Task statement: Copy out everything in the listing from the line containing "What do you see at coordinates (701, 12)" down to the line containing "coordinates (184, 132).", including both of those lines.

[Data entries]
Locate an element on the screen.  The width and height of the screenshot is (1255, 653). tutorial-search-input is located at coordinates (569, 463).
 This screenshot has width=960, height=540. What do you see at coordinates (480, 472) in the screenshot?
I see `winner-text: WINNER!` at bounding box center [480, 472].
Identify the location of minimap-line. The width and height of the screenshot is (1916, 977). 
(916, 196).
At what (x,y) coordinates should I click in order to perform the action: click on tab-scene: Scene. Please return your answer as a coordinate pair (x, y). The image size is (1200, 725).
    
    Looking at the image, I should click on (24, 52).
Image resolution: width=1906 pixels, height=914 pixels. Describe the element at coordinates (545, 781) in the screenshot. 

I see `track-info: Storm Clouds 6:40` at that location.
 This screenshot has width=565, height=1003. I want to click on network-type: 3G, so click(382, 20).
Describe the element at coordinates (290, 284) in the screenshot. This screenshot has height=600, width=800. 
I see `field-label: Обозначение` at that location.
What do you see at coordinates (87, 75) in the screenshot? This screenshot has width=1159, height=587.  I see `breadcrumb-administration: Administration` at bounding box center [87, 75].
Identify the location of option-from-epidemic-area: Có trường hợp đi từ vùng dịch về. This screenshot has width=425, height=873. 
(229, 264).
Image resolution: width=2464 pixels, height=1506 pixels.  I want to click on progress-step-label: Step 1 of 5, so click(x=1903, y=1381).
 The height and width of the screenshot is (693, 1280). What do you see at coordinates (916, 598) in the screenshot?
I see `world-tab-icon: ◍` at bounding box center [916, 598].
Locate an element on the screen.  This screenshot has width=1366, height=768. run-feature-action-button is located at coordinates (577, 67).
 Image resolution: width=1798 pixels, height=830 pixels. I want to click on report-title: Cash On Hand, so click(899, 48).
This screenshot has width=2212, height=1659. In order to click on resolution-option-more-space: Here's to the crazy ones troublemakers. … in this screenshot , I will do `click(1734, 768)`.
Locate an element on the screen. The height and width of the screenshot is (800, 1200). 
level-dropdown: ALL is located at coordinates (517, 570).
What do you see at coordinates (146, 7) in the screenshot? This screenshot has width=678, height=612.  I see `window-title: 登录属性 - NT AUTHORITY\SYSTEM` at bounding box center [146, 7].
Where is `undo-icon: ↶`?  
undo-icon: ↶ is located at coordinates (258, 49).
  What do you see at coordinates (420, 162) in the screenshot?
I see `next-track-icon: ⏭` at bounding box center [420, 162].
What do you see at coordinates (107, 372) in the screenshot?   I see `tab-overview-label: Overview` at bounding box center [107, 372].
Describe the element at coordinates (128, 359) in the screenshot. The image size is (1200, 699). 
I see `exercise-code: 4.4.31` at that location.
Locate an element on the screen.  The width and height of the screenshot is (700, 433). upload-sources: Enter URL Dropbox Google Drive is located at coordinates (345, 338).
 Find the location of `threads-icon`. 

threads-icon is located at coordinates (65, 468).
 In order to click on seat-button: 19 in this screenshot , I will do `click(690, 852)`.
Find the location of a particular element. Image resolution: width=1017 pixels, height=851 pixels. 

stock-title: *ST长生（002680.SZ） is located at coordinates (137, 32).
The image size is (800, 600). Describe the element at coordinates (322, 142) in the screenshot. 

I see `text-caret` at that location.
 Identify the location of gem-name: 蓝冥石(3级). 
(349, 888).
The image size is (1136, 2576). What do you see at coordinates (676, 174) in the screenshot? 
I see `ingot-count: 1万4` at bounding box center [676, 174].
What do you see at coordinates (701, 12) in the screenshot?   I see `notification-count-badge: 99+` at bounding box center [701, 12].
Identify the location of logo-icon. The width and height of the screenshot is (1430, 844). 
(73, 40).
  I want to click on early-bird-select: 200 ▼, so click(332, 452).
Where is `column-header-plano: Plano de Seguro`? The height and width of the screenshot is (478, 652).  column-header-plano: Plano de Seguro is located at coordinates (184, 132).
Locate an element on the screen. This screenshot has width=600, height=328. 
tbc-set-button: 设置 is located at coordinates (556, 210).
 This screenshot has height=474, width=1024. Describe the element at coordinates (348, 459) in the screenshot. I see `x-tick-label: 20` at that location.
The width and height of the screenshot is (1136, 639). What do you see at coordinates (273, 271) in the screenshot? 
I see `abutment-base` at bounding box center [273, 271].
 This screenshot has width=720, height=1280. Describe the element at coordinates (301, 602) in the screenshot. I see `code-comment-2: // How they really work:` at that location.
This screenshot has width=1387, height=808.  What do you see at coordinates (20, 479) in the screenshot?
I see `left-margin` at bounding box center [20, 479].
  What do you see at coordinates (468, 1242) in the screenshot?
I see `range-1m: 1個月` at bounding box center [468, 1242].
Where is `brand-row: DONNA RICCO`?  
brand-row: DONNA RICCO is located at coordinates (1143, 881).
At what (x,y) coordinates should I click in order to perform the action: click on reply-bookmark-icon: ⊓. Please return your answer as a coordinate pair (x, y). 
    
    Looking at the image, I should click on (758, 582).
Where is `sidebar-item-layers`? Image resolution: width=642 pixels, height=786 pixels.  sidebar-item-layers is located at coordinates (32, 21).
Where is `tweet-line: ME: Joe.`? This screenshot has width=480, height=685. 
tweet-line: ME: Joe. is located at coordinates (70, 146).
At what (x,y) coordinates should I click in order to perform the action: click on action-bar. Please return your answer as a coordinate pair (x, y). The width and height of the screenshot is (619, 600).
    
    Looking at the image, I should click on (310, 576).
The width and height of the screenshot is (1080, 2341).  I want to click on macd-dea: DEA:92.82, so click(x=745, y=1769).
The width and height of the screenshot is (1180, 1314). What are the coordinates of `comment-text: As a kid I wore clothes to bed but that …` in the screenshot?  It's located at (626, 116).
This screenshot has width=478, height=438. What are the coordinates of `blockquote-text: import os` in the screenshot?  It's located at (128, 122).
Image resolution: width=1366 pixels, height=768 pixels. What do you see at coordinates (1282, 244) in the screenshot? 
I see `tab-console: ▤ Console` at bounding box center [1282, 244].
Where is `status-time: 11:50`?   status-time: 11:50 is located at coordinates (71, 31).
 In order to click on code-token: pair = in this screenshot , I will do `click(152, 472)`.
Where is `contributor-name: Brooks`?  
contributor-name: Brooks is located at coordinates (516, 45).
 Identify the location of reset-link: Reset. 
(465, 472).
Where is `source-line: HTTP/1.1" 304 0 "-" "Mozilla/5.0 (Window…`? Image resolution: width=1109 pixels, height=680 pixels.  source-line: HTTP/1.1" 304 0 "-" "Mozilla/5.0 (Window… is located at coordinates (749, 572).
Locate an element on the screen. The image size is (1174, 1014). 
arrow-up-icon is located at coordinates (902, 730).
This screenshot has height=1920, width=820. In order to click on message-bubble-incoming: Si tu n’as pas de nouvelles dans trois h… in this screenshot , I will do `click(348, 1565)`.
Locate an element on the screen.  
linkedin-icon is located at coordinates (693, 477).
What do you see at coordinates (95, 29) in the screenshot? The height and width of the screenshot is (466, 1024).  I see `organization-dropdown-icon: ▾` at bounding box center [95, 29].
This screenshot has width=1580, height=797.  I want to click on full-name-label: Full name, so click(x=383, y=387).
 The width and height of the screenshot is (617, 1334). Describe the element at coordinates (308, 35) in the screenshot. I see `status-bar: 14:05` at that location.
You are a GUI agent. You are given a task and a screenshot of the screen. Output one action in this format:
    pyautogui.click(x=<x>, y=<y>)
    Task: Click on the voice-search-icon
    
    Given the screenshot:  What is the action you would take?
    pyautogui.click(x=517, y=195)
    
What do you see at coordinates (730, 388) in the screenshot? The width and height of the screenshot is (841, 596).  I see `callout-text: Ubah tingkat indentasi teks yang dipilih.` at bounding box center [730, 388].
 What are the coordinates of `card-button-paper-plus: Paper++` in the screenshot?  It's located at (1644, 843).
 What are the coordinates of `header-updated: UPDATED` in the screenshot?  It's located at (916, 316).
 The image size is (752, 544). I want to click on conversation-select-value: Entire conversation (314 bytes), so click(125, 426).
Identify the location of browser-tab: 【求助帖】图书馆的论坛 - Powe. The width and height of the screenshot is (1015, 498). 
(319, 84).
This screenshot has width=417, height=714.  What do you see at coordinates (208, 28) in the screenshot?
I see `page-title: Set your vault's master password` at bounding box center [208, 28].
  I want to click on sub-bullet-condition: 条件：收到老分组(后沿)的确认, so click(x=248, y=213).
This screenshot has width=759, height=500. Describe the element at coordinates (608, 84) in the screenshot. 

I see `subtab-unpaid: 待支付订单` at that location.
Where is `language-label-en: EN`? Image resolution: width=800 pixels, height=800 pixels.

Solution for this task:
What do you see at coordinates (701, 12) in the screenshot?   I see `notification-count-badge: 99+` at bounding box center [701, 12].
Identify the location of logo-icon. The width and height of the screenshot is (1430, 844). 
(73, 40).
  I want to click on early-bird-select: 200 ▼, so click(332, 452).
Where is `column-header-plano: Plano de Seguro`? The height and width of the screenshot is (478, 652).  column-header-plano: Plano de Seguro is located at coordinates (184, 132).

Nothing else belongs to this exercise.